Janie Rose's room opened off the kitchen hall. It had had to be built on for her especially, because the Pikes had never planned for more than one child and the room that was now Joan's had been taken up by a paying lodger at the time. Janie didn't like her room. She liked Simon's, with the porthole window in the closet and the cowboy wallpaper. When Simon wasn't around she did all her playing there, so that her own room looked almost unlived in. On her hastily made-up bed sat an eyeless teddy bear, tossed against the pillow the way Janie Rose must have seen it in her mother's copies of House and Garden. And her toys were neatly lined on the bookshelves, but wisps of clothes stuck out of dresser drawers and her closet was one heap of things she had kicked her way out of at night and thrown on the floor.

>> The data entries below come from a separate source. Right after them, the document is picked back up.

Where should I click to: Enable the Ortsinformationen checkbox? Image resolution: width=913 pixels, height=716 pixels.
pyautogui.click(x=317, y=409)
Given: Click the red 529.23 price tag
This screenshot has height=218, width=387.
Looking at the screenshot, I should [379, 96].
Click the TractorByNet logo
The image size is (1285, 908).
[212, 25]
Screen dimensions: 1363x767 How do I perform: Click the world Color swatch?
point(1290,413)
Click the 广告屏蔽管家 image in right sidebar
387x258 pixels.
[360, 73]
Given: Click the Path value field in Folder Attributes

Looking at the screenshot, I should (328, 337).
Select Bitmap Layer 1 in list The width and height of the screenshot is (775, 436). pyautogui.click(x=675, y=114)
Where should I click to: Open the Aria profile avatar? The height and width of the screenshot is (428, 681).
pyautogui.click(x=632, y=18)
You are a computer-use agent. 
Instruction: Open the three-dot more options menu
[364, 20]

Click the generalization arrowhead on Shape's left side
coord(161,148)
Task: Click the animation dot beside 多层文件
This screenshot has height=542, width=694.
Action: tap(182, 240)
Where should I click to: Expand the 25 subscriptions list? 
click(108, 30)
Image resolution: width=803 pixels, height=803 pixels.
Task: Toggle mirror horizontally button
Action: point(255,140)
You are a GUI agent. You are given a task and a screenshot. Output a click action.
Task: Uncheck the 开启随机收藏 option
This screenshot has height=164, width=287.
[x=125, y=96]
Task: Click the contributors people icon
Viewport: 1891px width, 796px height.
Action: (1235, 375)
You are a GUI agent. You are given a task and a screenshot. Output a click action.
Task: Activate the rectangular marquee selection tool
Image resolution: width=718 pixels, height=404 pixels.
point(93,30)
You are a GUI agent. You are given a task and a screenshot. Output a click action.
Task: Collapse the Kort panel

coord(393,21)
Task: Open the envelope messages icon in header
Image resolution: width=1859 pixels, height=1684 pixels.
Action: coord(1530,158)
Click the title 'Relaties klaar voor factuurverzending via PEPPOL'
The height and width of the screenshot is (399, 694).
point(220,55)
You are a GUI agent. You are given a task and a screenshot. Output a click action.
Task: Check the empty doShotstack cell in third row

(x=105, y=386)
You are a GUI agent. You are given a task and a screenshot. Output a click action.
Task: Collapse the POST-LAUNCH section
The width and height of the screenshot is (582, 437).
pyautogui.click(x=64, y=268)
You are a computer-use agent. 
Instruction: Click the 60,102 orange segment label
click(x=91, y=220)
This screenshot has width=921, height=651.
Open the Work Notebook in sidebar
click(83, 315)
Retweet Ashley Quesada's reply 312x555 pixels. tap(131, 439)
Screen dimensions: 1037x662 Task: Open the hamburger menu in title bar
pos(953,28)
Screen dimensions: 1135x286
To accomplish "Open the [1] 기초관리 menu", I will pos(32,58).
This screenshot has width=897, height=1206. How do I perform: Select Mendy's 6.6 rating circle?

It was the closet Joan began with. She pulled back the flaps of a cardboard box from the hall and then began to fold the dresses up and lay them away. There weren't many. Janie Rose hated dresses, although her mother had dreams of outfitting her in organdy and dotted swiss. The dresses Janie chose for herself were red plaid, with the sashes starting to come off at the seams because she had a tendency to tie them too tightly. Then there were stacks of overalls, most of them home-sewn and inherited from Simon, and at the very bottom were the few things her mother had bought when Janie Rose wasn't along – pink and white things, with 'Little Miss Chubby' labels sewn into the necklines. While she was folding those Joan had a sudden clear picture of Janie Rose on Sunday mornings, struggling into them. She dressed backwards. She refused to pull dresses over her head, for fear of becoming invisible. Instead she pulled them up over her feet, tugging and grunting and complaining all the way, and sometimes ripping the seams of dresses that weren't meant to be put on that way. She had a trick that she did with her petticoat, so that it wouldn't slide up with her dress -she bent over and tucked it between her knees, and while she was doing all this struggling with the dress she would be standing there knock-kneed and pigeon-toed, locking the petticoat in place and usually crying. She cried a lot, but quietly.